══ Фрагменты данных
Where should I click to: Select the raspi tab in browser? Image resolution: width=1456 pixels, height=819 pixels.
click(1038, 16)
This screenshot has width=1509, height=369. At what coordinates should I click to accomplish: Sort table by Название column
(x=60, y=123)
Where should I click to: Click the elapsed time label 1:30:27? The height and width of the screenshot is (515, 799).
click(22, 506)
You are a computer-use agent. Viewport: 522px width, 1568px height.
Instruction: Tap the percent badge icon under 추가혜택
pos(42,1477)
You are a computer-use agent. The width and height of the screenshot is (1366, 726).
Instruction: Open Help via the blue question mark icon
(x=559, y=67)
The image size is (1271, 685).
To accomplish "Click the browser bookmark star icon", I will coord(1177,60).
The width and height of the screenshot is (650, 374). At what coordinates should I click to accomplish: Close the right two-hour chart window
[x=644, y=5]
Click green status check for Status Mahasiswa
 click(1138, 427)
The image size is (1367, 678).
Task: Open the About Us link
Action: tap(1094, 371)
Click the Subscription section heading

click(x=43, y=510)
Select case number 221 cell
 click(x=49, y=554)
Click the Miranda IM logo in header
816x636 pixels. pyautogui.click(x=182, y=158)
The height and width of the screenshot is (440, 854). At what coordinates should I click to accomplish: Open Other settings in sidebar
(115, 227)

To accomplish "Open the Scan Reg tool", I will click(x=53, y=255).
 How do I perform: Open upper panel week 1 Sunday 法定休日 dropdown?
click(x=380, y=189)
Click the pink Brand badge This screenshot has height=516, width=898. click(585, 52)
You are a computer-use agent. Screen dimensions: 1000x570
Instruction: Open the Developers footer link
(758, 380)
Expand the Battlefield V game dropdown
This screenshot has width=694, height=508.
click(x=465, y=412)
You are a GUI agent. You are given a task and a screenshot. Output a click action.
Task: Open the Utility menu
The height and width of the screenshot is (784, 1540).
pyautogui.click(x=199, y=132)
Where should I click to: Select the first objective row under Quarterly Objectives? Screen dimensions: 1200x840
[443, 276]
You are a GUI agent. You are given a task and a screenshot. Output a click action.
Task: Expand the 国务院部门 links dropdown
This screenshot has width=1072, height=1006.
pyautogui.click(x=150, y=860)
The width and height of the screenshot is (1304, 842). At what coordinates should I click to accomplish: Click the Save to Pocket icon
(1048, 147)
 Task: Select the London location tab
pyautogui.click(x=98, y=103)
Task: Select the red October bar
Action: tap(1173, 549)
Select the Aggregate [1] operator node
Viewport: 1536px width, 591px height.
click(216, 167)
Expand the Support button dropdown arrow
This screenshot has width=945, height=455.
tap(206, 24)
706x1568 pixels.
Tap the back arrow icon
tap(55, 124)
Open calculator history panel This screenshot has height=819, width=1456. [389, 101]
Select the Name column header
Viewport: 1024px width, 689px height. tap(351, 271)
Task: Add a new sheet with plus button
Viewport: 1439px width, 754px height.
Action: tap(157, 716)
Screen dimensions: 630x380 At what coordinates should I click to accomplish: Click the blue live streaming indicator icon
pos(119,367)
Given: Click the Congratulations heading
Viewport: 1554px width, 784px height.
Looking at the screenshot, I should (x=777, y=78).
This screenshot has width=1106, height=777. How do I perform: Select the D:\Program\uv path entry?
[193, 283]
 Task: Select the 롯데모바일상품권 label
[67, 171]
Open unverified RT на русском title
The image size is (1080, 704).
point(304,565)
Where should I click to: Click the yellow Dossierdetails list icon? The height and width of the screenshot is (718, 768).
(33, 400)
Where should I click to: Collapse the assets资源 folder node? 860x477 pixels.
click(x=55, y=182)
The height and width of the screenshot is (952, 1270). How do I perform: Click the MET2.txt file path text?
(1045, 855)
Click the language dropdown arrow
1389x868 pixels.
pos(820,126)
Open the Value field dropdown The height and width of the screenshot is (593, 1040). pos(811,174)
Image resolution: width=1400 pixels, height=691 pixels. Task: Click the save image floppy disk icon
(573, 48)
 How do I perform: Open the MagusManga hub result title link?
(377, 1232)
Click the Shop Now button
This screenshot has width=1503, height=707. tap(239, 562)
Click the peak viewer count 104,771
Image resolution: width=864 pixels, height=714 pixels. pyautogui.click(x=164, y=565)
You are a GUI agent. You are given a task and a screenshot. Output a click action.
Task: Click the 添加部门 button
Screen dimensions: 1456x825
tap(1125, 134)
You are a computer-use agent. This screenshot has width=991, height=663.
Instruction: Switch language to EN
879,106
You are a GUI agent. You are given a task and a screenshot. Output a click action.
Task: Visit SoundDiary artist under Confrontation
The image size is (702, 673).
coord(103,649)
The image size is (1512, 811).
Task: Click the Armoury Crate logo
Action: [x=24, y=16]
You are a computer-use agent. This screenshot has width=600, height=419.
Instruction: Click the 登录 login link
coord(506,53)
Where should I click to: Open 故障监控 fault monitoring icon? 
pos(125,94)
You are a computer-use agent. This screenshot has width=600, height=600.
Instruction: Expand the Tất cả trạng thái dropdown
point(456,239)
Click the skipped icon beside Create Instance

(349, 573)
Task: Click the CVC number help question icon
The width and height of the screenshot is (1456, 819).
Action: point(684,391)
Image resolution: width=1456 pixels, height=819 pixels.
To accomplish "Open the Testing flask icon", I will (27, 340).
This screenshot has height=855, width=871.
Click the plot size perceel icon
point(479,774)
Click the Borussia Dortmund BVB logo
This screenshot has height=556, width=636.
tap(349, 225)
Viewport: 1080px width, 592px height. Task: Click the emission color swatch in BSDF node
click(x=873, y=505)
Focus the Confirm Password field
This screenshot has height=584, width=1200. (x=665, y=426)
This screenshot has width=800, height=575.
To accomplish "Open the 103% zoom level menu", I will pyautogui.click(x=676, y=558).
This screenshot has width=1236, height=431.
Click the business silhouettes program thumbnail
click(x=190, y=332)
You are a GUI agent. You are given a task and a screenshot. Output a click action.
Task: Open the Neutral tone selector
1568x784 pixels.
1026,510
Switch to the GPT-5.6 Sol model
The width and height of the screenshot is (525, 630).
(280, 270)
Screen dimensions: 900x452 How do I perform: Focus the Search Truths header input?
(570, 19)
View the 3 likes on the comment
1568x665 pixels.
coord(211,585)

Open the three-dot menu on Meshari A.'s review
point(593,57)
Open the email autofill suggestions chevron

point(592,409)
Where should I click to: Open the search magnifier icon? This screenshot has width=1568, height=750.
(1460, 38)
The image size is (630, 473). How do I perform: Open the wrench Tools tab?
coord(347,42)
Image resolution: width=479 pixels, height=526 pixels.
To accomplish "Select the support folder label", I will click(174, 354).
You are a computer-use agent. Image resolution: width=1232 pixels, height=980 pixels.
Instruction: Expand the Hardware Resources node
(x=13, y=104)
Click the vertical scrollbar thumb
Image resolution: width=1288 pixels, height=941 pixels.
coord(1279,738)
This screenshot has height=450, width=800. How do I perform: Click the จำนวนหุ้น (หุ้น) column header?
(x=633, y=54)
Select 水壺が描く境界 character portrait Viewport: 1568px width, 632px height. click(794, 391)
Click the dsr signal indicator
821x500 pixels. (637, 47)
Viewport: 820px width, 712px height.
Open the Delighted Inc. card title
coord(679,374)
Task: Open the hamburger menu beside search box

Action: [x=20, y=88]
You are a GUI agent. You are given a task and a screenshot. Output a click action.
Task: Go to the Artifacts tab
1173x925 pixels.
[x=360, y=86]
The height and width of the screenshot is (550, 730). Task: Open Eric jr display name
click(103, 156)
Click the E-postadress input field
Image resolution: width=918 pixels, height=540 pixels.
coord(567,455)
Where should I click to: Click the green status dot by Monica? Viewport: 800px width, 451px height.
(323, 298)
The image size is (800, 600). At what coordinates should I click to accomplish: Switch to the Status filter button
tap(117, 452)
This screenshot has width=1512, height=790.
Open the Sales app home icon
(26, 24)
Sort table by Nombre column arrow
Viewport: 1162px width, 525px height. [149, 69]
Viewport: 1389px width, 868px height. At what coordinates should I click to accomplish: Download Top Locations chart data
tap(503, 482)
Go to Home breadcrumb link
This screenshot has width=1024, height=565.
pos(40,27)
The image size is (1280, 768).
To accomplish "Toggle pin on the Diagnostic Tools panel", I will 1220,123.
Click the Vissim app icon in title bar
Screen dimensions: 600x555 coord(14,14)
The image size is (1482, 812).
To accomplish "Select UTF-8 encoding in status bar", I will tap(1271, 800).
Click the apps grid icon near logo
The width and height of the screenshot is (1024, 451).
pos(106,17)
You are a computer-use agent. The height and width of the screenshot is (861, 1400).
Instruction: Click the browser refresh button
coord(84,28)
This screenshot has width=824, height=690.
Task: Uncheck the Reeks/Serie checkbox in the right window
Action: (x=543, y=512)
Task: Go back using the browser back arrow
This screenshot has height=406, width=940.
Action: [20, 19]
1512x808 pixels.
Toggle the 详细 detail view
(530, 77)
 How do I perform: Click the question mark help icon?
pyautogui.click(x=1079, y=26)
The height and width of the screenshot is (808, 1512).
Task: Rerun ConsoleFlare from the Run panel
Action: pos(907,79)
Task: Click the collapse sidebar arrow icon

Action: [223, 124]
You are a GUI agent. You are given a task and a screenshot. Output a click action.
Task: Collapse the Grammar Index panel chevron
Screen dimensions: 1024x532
════
Требования к заданию: Повторите дословно фрагмент материала от строки, содержащей «You are a computer-use agent. Viewport: 522px», до строки, содержащей «click(x=380, y=189)», включая обе.

Итоговый результат:
You are a computer-use agent. Viewport: 522px width, 1568px height.
Instruction: Tap the percent badge icon under 추가혜택
pos(42,1477)
You are a computer-use agent. The width and height of the screenshot is (1366, 726).
Instruction: Open Help via the blue question mark icon
(x=559, y=67)
The image size is (1271, 685).
To accomplish "Click the browser bookmark star icon", I will coord(1177,60).
The width and height of the screenshot is (650, 374). At what coordinates should I click to accomplish: Close the right two-hour chart window
[x=644, y=5]
Click green status check for Status Mahasiswa
 click(1138, 427)
The image size is (1367, 678).
Task: Open the About Us link
Action: tap(1094, 371)
Click the Subscription section heading

click(x=43, y=510)
Select case number 221 cell
 click(x=49, y=554)
Click the Miranda IM logo in header
816x636 pixels. pyautogui.click(x=182, y=158)
The height and width of the screenshot is (440, 854). At what coordinates should I click to accomplish: Open Other settings in sidebar
(115, 227)

To accomplish "Open the Scan Reg tool", I will click(x=53, y=255).
 How do I perform: Open upper panel week 1 Sunday 法定休日 dropdown?
click(x=380, y=189)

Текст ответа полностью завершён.